Stored data entries
# # #

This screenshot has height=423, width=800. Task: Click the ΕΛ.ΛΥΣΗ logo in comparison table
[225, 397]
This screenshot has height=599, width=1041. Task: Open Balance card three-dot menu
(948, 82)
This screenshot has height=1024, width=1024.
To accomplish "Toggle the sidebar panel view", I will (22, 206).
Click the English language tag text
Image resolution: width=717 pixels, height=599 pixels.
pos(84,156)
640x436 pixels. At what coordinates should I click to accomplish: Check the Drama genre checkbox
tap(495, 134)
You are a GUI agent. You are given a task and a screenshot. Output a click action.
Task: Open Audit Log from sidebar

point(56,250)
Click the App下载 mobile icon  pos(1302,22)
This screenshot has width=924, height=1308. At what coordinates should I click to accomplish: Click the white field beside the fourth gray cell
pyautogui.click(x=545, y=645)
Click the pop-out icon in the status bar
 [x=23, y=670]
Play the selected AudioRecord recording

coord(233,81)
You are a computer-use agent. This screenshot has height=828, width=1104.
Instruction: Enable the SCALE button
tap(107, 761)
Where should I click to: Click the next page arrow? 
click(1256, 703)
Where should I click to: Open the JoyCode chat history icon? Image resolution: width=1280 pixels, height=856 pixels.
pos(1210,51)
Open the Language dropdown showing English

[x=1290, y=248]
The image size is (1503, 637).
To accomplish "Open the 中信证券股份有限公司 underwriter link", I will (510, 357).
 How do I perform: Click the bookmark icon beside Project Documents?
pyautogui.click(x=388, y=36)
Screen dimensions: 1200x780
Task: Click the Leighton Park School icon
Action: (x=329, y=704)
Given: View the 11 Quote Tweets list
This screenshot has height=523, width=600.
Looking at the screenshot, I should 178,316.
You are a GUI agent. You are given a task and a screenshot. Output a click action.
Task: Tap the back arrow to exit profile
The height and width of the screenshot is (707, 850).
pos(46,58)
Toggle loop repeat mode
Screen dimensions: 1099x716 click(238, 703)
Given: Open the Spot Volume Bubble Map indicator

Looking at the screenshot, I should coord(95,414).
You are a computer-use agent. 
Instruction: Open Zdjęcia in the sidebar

# # #

- Your instructions
Copy down every line of the entries containing the word "will".

- Exercise answer
To accomplish "Toggle the sidebar panel view", I will (22, 206).
To accomplish "Open the 中信证券股份有限公司 underwriter link", I will (510, 357).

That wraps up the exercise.